How many of you regularly get a detailed and complete specification document before Dev starts coding and before Test starts testing? Raise your hands, please. Anyone? Anyone? Bueller?

Heh. That's what I thought. My team takes a full month before each milestone to focus entirely on the specs for the next milestone, and even that is rarely sufficient time to get all questions answered and the spec nailed down.

If your group uses one of the agile methodologies you're probably wondering what all this fuss about specs is about. If you truly have constant contact with your customer, and your customer is an integrated part of your team, and you organize and name your tests such that they are easily read and searched and understood, then a spec is indeed not so useful and may even just be busywork. For the rest of us, though -- especially those of us delivering components or APIs to other teams, specs are necessary documents that define the features we are to plan/code/test/document/market/publicize.

When you don't have a spec, or when your spec is incomplete and/or out of date, you have several options:
 -Camp out in your program manager's office until they write it. If you have a laptop and so can get some work done while you're there, so much the better.
 -Write the spec yourself. Either your PM will thank you for helping with his workload, or he will be mad enough to finally write it himself. Either way, you have a spec to discuss with your feature team.
 -Your bug database becomes the spec. You decide how your feature should work, and you write bugs anytime it works differently. As the bug works its way through your bug resolution process, you and Dev and PM have (probably loud and heated <g/>) conversations that result in a decision whether the feature really is/ isn't supposed to work that way. Depending how good your feature team is at recording these conversations in your bug database, you have anywhere from a "No this isn't a bug" decision to a rich history full of detail.
 -Your tests are the spec. This is what Extreme Programming and various other agile methodologies are perceived to do. One difference, though, is that a team using such a methodology recognizes and highlights the fact, whereas teams that fall into doing this accidentally don't ever realize what is going on and so can't optimize their processes around the practice the way XP does. (And even XP recognizes that certain situations (e.g., writing components for use by other teams) require specs for coordination between those teams.)
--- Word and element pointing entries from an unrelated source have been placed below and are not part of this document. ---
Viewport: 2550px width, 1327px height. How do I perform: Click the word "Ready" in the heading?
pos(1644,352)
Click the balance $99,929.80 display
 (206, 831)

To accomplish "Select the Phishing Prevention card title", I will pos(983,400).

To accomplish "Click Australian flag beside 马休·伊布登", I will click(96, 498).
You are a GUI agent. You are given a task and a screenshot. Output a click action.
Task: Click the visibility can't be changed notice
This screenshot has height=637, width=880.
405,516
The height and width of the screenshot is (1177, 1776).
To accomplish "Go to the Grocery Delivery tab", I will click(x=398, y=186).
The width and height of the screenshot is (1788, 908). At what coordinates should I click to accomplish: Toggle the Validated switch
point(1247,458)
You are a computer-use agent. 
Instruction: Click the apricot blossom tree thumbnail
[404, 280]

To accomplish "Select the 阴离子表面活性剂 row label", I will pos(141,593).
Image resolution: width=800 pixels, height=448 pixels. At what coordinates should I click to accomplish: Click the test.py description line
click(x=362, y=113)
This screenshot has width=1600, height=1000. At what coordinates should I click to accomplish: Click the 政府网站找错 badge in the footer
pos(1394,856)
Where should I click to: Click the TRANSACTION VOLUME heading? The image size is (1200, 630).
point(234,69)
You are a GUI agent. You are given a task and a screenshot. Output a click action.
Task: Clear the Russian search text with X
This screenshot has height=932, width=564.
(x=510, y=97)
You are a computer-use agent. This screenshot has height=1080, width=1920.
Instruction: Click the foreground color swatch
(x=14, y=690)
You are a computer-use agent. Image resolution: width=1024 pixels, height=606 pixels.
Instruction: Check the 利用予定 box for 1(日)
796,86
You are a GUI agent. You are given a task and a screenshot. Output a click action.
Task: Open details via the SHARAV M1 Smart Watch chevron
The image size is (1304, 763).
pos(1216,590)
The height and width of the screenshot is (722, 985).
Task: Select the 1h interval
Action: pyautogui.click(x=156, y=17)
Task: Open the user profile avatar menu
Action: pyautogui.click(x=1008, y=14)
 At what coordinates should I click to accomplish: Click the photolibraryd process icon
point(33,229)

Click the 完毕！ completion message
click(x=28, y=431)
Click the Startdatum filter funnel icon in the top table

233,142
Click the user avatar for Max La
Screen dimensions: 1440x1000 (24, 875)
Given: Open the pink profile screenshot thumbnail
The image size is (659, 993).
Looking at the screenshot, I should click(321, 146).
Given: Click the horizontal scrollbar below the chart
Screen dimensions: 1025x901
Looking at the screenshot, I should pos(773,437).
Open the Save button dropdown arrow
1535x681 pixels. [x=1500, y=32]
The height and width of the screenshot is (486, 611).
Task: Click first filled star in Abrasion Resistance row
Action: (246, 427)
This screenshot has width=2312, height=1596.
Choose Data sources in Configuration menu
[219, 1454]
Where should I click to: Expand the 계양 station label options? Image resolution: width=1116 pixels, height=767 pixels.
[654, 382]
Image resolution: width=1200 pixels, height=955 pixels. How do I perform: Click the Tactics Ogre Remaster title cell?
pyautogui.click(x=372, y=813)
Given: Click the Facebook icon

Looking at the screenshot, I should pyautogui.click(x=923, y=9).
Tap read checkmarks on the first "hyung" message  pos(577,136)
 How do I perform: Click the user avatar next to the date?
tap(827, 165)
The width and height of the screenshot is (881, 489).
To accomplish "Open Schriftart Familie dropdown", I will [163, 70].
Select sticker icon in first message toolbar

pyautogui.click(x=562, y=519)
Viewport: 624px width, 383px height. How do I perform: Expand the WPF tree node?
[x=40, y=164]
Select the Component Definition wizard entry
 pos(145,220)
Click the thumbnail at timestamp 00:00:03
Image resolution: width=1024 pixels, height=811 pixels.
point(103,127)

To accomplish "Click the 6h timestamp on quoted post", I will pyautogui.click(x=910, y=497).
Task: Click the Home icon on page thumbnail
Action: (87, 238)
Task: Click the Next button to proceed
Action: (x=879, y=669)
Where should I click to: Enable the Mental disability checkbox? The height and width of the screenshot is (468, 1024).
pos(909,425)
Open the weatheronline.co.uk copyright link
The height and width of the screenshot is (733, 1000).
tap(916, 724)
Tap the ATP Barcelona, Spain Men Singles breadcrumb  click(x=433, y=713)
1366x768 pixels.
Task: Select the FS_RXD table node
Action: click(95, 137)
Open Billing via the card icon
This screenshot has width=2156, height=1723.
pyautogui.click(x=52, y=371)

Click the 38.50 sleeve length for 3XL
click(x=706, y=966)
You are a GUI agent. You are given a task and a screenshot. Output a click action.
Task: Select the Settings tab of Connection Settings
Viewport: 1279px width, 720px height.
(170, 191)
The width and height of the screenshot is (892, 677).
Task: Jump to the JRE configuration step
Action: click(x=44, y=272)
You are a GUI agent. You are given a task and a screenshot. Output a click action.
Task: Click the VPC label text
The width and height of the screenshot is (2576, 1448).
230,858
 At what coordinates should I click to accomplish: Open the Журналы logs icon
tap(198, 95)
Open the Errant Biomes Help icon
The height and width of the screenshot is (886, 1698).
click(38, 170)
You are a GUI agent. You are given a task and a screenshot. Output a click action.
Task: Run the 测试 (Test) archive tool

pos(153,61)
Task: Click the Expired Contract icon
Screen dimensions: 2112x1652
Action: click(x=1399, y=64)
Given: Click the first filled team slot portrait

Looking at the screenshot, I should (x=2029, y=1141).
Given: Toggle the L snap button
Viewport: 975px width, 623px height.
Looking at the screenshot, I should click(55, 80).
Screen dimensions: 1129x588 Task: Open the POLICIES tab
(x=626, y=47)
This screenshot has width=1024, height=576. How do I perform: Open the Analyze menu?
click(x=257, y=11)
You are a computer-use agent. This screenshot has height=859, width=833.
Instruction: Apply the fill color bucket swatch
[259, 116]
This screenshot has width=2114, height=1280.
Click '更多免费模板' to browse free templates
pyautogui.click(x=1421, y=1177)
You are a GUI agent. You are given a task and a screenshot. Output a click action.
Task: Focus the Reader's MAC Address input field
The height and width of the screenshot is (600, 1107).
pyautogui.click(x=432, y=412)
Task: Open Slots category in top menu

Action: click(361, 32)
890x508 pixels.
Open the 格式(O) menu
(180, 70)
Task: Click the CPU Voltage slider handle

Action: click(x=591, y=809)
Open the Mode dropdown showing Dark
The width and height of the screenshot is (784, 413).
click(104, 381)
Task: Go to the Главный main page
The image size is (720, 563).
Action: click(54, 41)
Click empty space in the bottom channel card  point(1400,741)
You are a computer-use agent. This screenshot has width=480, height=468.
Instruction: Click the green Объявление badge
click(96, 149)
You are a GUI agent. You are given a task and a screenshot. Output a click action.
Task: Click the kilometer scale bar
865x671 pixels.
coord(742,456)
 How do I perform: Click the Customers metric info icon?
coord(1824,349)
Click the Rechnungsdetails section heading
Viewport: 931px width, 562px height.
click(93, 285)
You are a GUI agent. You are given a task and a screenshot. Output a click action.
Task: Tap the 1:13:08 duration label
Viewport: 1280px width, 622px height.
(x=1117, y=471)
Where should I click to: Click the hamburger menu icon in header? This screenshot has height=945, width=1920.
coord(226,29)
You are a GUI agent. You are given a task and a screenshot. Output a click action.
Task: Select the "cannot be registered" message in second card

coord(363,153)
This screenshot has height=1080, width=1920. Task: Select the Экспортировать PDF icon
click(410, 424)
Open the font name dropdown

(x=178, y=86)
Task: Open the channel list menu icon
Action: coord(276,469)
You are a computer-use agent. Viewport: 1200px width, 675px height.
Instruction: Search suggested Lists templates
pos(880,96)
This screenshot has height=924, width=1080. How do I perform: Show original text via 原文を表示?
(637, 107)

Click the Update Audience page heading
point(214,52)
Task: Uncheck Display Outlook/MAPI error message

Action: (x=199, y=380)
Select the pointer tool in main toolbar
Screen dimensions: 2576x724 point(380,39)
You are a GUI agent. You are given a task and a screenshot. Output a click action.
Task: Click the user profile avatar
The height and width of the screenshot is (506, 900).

In reality, of course, the situation is never so clear cut as to be firmly in just one of these camps. I have a spec for my feature, but it is nowhere near complete. On my first review of the spec I added over seventy comments questioning various areas of the spec,  several of which hit fundamental concepts behind or behavior of the feature. I pester my Program Manager on a regular basis, asking when he will have the spec updated. In between pesterings I've begun to write my test spec, identifying test cases and  determining what changes to our test infrastructure will be needed. I'm also looking at the prototype, simultaneously providing feedback to my dev and discovering the areas that are likely to be bug farms in the production code.